Sustainable Food Trust
Founded in 2011, the Sustainable Food Trust (SFT) works with organizations around the world to enhance and support sustainable food and farming initiatives. SFT believes that understanding the true cost of food is imperative to building a food system that can nourish the planet. Through research, visual infographics and films, and conferences that include influential leaders in the food and farming industry, SFT aims to inform the public about the true costs of food.
TruCost
Since 2000, TruCost has provided tools to big businesses to help them transform into low carbon companies. Since its founding, TruCost has performed multiple carbon audits on large corporations and banks and has contributed to reports on better environmental practices for businesses. In 2013, commissioned by TEEB for Business, TruCost led a study to identify the top 100 natural externalities at risk in businesses, investors and governments.
True Price
True Price is a social enterprise committed to evaluating the economic, environmental, and social impacts of businesses by measuring biodiversity loss, pollution, water use, child labor, and health risks. True Price uses this information to assist governments, corporations, NGOs, and other organizations make business decisions that have little to no negative impact on the larger global economy.
Wealth Accounting and the Valuation of Ecosystem Services
Wealth Accounting and the Valuation of Ecosystem Services (WAVES) works with banks and ministries of planning around the world to ensure that natural capital accounting (NCA) is a part of business decisions and developments. Natural capital accounting assesses the use of natural resources in an ecosystem to provide a broader understanding of stocks and flows in a large economic system. The goal of WAVES is to create a global platform for training and knowledge sharing around NCA.

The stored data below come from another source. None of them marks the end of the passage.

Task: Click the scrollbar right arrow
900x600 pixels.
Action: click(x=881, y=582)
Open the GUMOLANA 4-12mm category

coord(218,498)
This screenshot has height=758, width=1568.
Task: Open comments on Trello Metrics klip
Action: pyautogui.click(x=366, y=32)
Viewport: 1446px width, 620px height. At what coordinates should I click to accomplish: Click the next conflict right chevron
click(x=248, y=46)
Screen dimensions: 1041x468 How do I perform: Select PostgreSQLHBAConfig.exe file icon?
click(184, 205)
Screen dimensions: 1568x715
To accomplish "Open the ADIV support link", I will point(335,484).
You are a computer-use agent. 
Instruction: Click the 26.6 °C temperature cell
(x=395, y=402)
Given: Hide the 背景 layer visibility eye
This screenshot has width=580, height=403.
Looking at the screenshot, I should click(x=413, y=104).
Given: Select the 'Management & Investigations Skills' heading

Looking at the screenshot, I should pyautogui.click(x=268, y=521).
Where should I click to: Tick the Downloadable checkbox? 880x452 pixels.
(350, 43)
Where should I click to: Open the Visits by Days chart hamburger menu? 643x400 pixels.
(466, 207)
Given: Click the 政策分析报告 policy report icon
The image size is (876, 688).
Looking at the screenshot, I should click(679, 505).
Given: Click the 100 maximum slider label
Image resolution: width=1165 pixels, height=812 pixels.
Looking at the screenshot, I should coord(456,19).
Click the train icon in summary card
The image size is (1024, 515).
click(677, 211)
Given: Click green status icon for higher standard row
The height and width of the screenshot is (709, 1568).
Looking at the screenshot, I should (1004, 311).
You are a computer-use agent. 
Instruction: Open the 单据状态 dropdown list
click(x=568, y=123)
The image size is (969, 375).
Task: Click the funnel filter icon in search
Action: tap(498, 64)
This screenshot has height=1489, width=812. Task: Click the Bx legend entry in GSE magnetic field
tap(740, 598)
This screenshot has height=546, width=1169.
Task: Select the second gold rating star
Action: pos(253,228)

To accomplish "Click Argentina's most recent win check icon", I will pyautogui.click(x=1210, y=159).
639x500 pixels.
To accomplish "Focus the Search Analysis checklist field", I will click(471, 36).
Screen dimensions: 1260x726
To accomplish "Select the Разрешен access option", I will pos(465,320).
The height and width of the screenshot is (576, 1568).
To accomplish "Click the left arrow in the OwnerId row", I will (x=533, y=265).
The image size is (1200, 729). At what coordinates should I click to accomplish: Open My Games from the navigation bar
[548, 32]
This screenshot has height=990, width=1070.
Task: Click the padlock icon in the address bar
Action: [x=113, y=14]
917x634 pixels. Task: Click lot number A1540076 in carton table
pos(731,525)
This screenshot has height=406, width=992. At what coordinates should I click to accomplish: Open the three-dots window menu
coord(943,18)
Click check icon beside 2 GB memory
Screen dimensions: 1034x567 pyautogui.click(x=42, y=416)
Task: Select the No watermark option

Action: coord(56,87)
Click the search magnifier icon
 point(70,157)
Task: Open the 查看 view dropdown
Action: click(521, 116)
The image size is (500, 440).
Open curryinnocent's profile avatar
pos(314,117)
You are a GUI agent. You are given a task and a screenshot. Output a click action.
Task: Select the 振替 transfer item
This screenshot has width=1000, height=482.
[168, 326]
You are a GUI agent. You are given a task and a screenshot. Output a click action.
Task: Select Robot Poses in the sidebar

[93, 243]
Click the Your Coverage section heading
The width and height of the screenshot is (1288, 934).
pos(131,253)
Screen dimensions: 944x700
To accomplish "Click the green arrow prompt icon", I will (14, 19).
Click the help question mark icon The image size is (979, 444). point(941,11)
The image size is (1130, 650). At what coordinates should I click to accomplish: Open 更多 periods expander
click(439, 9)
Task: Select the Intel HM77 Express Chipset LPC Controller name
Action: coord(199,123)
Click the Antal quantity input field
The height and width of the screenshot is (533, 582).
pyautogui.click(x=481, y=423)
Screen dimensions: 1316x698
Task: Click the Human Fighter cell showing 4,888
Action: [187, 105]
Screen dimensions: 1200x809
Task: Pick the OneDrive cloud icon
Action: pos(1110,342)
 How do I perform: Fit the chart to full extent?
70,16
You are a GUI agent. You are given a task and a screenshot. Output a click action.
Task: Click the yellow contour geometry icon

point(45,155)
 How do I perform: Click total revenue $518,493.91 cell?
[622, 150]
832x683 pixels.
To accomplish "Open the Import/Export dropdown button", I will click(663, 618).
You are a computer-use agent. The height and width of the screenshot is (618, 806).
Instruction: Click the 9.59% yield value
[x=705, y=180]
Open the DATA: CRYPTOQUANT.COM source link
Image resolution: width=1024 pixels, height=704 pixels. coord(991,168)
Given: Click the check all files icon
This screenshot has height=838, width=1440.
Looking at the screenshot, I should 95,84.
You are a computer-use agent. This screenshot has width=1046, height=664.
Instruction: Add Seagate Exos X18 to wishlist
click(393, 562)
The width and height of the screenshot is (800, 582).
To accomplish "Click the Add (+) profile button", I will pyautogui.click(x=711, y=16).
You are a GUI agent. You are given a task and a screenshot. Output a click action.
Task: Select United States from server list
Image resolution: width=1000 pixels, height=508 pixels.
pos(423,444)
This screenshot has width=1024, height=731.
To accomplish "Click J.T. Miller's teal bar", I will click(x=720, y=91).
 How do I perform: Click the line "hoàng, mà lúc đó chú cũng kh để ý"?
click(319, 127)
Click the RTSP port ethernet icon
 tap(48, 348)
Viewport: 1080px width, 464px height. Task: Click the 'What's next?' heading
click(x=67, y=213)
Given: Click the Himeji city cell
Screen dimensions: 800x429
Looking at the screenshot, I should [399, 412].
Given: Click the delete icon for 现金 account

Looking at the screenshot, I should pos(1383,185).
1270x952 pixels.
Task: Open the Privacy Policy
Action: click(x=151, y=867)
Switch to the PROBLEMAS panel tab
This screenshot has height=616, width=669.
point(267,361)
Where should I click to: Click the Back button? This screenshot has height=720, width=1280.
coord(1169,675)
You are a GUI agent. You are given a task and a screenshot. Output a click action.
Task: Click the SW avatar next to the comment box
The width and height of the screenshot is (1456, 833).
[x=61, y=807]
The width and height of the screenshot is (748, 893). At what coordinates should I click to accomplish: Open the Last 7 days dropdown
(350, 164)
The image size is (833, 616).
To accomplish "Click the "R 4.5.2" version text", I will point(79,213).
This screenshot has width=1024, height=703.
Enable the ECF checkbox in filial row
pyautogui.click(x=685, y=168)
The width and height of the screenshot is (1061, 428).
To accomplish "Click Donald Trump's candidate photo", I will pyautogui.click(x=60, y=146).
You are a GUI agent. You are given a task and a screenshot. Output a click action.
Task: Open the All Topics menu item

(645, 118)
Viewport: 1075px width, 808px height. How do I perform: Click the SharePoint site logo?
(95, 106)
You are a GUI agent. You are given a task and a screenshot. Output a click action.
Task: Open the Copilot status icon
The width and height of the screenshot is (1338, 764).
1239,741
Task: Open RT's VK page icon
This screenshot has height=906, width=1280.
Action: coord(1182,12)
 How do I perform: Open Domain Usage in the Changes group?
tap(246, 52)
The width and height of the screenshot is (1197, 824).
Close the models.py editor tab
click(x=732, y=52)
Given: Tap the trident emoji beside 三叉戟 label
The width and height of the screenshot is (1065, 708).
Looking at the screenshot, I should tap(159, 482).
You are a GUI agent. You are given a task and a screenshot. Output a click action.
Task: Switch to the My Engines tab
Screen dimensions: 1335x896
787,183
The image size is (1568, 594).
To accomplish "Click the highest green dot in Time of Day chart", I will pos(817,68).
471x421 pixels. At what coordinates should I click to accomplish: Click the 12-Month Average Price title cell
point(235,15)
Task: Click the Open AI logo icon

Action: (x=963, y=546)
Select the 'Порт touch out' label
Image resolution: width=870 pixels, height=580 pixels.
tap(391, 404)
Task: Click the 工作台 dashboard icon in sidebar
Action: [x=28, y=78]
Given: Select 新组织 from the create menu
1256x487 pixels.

World Business Council for Sustainable Development
The World Business Council for Sustainable Development (WBCSD) leads a number of initiatives to support their goal of Vision 2050: a plan to have the projected 9 billion people on the planet living well and within the boundaries of the earth by 2050. In 2018, WBCSD published a report with Food Reform for Sustainability and Health (FReSH) about the true cost of food. The paper highlighted the gaps in today’s true cost accounting methods and what is needed to work efficiently with NGOs and policy experts to execute true cost accounting for long-term planning.